Enregistrements de données
↓

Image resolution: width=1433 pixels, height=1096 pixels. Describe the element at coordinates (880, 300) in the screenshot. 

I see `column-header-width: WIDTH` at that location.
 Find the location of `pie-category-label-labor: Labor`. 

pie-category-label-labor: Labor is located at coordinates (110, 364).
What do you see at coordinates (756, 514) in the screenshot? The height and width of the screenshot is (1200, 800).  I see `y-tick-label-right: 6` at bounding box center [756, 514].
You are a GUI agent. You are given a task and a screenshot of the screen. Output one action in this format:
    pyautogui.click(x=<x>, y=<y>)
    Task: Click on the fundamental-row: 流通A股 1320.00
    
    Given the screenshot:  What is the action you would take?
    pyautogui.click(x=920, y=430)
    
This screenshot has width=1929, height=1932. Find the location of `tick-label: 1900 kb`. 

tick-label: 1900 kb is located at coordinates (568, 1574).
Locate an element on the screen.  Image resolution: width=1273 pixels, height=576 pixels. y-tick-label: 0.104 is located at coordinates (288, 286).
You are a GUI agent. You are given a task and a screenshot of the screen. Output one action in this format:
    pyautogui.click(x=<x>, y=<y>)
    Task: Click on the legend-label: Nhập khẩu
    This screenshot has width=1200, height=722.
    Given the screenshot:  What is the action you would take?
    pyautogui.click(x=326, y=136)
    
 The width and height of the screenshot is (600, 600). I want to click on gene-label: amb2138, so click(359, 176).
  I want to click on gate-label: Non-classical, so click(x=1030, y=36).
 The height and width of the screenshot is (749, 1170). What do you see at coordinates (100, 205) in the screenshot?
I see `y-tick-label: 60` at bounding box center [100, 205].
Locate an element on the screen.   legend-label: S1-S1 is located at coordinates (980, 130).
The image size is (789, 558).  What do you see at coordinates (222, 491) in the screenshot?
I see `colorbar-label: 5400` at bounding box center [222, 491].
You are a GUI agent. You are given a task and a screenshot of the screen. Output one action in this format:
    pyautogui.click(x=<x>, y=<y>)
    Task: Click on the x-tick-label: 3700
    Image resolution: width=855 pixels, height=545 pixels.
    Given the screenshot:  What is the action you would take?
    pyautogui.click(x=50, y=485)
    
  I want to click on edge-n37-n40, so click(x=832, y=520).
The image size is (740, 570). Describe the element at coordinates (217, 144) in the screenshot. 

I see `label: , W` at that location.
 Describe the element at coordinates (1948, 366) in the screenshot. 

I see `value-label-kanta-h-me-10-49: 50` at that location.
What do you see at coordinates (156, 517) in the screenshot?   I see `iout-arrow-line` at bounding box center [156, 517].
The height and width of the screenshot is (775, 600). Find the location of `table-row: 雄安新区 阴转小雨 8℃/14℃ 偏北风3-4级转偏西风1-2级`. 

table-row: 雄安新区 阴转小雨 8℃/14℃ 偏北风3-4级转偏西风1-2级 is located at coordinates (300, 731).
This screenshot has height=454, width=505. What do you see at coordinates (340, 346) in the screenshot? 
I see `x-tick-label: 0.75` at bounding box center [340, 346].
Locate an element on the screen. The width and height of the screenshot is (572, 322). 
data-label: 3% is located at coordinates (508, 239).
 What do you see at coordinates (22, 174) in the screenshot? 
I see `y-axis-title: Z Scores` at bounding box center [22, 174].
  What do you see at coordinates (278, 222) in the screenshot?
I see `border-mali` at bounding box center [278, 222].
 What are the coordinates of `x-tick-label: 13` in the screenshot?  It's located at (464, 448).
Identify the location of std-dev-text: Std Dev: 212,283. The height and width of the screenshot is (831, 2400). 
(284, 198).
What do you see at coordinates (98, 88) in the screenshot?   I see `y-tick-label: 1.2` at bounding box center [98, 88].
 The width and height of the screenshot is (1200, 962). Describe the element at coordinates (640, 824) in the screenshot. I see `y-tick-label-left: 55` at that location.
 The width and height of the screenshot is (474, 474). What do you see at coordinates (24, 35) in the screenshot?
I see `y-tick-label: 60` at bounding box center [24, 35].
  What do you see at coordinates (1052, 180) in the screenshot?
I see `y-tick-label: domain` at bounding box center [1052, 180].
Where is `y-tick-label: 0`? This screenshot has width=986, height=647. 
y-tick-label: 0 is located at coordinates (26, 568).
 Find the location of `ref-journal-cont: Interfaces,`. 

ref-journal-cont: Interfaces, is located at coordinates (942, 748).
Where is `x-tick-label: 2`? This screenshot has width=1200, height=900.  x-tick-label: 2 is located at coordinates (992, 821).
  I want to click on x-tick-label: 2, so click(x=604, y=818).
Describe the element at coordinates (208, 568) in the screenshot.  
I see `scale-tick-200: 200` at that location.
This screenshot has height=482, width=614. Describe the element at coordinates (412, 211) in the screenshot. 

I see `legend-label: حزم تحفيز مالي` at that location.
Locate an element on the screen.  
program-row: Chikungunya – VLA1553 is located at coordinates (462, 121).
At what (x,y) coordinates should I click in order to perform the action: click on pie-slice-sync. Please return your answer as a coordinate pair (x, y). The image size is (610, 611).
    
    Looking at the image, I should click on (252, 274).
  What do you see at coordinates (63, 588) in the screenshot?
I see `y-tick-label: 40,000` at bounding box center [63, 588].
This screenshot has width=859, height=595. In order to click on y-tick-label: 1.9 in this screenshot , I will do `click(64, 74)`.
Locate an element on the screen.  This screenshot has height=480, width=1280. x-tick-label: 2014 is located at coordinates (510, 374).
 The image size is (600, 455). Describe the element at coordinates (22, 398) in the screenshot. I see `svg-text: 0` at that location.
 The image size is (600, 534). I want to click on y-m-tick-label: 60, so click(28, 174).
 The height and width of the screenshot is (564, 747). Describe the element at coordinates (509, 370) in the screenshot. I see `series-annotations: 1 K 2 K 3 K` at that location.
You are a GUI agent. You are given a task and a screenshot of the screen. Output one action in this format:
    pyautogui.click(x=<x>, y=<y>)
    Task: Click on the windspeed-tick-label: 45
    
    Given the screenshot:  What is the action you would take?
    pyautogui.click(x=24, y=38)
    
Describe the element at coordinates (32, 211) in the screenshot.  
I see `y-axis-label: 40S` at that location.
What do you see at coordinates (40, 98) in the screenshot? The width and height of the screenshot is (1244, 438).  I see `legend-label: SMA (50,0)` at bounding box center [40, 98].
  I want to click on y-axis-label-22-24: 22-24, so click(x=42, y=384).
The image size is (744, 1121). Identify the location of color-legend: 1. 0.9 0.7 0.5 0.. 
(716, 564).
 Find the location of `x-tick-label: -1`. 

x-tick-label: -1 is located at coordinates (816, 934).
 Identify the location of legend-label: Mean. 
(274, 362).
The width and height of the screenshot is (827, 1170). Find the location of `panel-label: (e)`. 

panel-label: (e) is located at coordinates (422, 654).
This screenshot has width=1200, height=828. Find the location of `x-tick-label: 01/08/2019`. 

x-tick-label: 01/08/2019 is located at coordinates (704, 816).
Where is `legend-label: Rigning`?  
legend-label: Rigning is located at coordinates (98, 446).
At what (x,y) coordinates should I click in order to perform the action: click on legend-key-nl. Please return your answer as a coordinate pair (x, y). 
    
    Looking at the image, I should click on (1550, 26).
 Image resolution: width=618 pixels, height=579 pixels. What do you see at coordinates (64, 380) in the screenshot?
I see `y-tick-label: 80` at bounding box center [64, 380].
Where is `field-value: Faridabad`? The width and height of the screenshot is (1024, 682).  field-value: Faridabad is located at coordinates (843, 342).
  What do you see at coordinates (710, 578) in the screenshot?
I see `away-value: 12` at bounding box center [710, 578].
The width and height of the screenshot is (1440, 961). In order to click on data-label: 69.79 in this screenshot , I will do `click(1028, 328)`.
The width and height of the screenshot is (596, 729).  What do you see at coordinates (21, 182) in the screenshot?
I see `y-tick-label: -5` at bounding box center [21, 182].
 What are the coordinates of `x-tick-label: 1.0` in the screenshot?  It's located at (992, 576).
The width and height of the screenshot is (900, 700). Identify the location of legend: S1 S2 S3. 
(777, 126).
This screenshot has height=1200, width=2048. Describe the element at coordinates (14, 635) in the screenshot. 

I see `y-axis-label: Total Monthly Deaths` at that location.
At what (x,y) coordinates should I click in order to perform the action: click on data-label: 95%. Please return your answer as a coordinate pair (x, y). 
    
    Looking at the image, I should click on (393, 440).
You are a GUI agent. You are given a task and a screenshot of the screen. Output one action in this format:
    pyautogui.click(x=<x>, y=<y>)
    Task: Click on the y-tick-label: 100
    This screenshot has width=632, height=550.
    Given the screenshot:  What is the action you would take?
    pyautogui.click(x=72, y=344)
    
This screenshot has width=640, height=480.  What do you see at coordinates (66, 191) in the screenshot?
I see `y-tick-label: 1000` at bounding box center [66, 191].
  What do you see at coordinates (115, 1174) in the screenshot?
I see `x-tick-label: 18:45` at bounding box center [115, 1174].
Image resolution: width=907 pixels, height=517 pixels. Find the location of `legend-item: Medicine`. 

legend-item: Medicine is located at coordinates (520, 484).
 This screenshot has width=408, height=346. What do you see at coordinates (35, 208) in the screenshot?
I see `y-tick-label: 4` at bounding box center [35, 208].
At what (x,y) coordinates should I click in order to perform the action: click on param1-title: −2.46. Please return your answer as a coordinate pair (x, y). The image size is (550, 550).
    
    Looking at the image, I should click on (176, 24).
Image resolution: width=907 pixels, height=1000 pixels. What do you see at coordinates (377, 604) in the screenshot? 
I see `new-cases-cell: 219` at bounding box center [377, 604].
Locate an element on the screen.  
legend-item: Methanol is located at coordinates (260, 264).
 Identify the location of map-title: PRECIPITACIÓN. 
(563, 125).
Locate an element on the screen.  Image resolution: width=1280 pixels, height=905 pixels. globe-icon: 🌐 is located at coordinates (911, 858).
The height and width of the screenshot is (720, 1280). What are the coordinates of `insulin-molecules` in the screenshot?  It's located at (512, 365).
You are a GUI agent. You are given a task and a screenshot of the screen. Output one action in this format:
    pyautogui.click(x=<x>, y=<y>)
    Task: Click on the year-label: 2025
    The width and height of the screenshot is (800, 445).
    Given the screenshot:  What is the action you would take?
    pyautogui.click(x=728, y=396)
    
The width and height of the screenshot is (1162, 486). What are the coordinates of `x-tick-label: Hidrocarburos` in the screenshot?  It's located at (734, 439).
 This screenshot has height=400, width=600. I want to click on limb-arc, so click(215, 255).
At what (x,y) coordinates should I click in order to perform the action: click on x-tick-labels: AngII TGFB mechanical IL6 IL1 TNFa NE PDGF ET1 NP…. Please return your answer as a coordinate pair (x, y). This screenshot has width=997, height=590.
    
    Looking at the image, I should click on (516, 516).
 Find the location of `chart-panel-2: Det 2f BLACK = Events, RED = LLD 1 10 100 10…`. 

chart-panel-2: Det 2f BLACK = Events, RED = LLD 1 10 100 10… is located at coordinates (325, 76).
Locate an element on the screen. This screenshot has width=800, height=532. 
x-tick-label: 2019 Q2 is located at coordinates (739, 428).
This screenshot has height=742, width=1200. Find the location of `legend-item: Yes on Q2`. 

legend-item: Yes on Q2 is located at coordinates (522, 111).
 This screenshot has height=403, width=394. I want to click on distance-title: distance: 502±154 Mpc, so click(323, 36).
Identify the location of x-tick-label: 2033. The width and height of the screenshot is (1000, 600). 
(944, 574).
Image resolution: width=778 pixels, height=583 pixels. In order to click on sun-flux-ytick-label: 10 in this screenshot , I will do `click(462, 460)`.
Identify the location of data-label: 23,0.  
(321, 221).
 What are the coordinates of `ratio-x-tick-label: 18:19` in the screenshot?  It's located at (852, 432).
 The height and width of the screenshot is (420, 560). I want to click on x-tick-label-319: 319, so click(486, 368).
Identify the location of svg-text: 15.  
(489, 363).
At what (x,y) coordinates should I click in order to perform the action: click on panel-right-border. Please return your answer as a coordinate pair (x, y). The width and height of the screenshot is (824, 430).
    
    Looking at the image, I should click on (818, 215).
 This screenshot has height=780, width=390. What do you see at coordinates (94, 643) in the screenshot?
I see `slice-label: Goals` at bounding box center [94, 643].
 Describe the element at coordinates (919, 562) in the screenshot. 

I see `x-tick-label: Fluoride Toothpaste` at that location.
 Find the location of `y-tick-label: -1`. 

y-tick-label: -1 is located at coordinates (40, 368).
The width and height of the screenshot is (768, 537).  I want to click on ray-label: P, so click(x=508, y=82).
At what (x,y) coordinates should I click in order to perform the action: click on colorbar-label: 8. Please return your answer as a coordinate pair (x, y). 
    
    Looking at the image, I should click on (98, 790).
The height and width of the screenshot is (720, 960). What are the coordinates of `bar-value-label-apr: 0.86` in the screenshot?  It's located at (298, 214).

↑

• **Consignes de la tâche**: Veuillez lister toutes les lignes des enregistrements qui contiennent le mot « Labor », en respectant la casse.

• **Votre réponse**:
 Find the location of `pie-category-label-labor: Labor`. 
pie-category-label-labor: Labor is located at coordinates (110, 364).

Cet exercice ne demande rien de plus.